En utilisant la vie sur Terre comme guide, les scientifiques cataloguent les couleurs et les signatures chimiques qu'un large éventail d'organismes et de minéraux présenteraient dans la lumière réfléchie d'une exoplanète. Crédit : Ryan Young/Université Cornell
« Ils prospèrent déjà ici dans certaines niches », a déclaré Coelho. « Imaginez s'ils n'étaient pas en compétition avec les plantes vertes, les algues et les bactéries : un soleil rouge pourrait leur offrir les conditions les plus favorables à la photosynthèse. »
Après avoir mesuré les biopigments et les empreintes lumineuses de la bactérie violette, les chercheurs ont créé des modèles de planètes semblables à la Terre, avec des conditions et une couverture nuageuse variables. Dans une gamme d'environnements simulés, a déclaré Coelho, les bactéries violettes humides et sèches ont produit des biosignatures intensément colorées.

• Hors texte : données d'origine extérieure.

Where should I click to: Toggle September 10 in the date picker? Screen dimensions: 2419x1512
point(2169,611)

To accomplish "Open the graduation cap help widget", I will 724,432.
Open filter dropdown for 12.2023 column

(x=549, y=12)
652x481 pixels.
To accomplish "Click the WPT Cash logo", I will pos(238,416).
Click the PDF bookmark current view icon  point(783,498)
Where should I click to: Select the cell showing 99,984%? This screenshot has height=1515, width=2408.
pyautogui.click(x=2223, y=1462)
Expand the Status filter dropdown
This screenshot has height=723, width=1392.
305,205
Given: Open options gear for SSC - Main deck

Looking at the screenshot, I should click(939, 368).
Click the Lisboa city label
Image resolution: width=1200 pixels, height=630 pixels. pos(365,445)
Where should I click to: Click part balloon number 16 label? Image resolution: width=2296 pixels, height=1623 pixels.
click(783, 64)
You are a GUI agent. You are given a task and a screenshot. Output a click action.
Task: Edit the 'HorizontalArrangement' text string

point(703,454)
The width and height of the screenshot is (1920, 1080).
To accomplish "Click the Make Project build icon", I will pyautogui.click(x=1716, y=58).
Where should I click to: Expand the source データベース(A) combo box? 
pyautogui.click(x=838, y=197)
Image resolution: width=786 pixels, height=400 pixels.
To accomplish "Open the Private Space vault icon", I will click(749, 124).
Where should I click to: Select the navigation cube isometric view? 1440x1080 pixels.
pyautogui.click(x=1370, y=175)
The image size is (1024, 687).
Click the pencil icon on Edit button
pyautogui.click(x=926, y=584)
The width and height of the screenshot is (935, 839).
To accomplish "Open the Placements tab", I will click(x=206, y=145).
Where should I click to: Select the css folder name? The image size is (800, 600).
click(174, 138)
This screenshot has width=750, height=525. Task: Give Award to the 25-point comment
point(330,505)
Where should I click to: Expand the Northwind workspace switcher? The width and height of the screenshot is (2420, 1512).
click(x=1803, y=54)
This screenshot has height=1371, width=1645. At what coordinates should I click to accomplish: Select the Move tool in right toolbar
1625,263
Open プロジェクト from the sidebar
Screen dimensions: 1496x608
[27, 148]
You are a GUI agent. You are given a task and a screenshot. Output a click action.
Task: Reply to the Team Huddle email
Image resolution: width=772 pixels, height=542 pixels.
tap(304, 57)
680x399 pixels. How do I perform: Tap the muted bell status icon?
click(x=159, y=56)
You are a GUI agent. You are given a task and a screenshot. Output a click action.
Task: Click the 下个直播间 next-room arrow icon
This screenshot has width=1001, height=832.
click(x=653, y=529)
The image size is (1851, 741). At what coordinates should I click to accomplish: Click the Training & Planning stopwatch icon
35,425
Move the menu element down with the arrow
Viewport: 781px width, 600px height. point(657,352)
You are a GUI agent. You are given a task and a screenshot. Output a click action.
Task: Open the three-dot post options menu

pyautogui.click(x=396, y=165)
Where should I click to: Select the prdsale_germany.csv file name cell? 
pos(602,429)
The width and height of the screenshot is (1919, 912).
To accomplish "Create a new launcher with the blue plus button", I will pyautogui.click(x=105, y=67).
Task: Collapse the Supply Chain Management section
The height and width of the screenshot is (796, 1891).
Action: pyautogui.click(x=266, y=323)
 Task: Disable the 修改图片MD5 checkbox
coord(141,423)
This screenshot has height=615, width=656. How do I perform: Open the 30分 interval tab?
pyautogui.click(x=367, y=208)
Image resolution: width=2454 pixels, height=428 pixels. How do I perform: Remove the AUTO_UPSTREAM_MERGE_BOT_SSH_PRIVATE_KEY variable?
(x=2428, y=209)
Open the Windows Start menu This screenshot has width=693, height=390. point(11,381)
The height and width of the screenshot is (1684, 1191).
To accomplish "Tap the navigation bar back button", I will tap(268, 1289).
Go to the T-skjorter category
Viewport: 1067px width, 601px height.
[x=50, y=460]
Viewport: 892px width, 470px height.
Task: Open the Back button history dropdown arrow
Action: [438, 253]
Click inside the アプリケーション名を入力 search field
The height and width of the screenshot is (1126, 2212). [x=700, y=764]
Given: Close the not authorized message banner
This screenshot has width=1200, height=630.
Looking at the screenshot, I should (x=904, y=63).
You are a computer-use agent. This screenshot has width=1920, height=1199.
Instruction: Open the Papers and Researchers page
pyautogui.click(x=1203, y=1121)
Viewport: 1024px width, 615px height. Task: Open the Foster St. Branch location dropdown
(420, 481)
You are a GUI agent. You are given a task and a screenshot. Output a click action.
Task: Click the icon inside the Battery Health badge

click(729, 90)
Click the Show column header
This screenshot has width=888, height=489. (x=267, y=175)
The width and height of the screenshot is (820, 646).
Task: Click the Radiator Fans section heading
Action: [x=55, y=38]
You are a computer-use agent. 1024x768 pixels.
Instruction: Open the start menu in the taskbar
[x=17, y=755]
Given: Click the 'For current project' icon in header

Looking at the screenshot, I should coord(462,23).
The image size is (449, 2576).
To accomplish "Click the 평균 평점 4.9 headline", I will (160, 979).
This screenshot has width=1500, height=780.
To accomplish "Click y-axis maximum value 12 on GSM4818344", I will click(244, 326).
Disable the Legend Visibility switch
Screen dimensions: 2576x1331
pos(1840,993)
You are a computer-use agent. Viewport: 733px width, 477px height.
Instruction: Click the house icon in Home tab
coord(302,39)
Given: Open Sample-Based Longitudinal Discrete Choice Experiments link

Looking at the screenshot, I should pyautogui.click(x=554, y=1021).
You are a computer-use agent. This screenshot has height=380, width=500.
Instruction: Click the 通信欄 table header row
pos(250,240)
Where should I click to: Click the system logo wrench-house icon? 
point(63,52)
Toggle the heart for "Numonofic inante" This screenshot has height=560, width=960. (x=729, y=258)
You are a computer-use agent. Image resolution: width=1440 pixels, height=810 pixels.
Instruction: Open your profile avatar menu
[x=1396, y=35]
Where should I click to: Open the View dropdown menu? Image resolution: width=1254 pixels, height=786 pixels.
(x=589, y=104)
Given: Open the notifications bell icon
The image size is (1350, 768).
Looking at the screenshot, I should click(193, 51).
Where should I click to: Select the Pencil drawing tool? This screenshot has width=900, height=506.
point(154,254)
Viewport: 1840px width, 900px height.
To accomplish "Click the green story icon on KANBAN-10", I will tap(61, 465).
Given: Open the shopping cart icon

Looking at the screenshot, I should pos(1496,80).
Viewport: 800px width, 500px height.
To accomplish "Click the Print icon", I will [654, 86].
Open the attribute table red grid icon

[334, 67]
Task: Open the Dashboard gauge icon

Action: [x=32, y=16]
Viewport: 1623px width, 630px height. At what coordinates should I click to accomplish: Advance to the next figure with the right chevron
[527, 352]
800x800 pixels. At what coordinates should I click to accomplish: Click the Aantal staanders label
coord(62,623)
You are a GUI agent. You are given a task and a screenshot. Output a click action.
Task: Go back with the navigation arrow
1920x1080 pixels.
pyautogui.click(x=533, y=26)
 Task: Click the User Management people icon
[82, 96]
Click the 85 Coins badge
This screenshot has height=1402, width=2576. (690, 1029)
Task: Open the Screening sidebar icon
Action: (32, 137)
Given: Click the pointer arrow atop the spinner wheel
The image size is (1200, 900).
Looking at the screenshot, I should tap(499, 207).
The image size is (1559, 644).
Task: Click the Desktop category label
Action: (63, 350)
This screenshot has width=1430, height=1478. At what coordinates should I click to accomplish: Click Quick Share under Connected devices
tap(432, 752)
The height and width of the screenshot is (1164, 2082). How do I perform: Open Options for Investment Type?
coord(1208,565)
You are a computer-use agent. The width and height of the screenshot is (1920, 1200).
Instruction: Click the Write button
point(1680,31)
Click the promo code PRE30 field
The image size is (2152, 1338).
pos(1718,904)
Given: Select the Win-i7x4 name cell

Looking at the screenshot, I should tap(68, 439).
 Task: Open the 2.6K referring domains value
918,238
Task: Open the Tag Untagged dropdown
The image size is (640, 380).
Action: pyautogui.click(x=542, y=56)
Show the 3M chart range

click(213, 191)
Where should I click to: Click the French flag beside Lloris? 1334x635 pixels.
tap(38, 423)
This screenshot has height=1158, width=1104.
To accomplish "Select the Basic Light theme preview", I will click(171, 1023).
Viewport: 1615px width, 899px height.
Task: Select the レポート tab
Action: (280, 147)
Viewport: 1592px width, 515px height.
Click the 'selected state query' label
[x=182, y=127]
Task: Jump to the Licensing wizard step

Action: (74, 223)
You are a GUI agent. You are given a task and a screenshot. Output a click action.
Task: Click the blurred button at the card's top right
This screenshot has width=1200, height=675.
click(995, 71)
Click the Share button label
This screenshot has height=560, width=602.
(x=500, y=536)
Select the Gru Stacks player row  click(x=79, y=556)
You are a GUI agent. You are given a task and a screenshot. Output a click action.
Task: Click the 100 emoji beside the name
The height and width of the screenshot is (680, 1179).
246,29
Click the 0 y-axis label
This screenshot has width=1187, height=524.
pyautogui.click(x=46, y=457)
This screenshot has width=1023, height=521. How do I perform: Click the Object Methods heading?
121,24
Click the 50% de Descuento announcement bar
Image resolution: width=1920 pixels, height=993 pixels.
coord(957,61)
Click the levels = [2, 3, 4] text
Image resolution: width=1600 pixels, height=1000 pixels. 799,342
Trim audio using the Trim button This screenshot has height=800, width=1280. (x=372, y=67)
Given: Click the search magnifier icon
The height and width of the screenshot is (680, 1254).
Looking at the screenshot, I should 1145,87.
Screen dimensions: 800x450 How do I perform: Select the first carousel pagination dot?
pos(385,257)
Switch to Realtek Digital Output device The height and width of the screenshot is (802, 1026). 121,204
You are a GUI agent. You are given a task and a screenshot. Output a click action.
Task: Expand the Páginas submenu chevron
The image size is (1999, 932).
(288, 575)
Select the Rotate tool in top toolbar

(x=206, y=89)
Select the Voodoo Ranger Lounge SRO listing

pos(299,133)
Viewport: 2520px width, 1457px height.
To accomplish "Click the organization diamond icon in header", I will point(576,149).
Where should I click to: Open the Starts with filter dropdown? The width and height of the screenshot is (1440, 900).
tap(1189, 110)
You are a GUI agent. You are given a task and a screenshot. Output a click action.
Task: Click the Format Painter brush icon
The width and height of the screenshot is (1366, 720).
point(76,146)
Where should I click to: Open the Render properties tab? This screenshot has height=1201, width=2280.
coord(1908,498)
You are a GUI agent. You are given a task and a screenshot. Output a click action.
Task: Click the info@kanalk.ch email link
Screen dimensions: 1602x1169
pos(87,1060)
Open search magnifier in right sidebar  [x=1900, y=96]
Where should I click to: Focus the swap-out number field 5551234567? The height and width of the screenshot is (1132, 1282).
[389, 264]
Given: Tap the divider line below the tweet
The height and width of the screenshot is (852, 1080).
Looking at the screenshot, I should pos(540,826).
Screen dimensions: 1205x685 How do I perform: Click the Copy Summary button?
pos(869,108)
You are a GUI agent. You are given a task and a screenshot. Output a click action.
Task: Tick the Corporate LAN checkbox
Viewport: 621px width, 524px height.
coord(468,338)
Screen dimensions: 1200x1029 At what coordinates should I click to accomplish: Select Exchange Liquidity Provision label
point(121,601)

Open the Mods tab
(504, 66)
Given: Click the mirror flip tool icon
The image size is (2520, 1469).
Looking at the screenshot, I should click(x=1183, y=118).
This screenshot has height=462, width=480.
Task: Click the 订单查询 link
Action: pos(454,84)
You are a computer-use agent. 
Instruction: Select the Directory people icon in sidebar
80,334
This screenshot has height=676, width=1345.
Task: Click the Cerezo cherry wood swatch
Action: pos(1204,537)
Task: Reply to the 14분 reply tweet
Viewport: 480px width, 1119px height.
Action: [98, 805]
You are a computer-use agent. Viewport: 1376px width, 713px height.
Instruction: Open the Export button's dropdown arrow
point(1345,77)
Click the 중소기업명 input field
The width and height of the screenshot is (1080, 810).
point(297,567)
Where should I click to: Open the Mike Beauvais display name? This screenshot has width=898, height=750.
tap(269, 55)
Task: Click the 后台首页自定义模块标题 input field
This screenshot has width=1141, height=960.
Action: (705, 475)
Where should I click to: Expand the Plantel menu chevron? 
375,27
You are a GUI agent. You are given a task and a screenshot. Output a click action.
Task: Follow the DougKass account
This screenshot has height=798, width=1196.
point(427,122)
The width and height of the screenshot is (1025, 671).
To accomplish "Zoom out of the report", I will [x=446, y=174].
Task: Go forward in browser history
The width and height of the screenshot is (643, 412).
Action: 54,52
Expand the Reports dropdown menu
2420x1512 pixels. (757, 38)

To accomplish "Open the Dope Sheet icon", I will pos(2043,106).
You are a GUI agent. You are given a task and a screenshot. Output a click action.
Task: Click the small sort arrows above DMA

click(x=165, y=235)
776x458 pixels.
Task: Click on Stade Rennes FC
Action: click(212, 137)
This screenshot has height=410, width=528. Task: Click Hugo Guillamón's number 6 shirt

« Si les bactéries violettes prospèrent à la surface d'une Terre gelée, d'un monde océanique, d'une Terre en boule de neige ou d'une Terre moderne en orbite autour d'une étoile plus froide », a déclaré Coelho, « nous disposons désormais des outils nécessaires pour les rechercher. »
La détection d'un « point violet pâle » dans un autre système solaire déclencherait des observations intensives de la planète pour tenter d'exclure d'autres sources de couleur, telles que les minéraux colorés, que CSI catalogue également. Kaltenegger, auteur du prochain livre « Alien Earths : The New Science of Planet Hunting in the Cosmos », a déclaré que la détection de la vie est si difficile avec la technologie actuelle que si même des organismes unicellulaires sont trouvés au même endroit, cela suggérerait que la vie doit être répandu dans le cosmos. Cela révolutionnerait notre réflexion sur la question séculaire : Sommes-nous seuls dans l’univers ?
« Nous ouvrons simplement les yeux sur les mondes fascinants qui nous entourent », a déclaré Kaltenegger. « Les bactéries violettes peuvent survivre et prospérer dans une telle variété de conditions qu'il est facile d'imaginer que dans de nombreux mondes différents, le violet pourrait bien être le nouveau vert. »
La recherche a été financée par une subvention Fulbright Schuman, la Fondation Brinson et la National Science Foundation.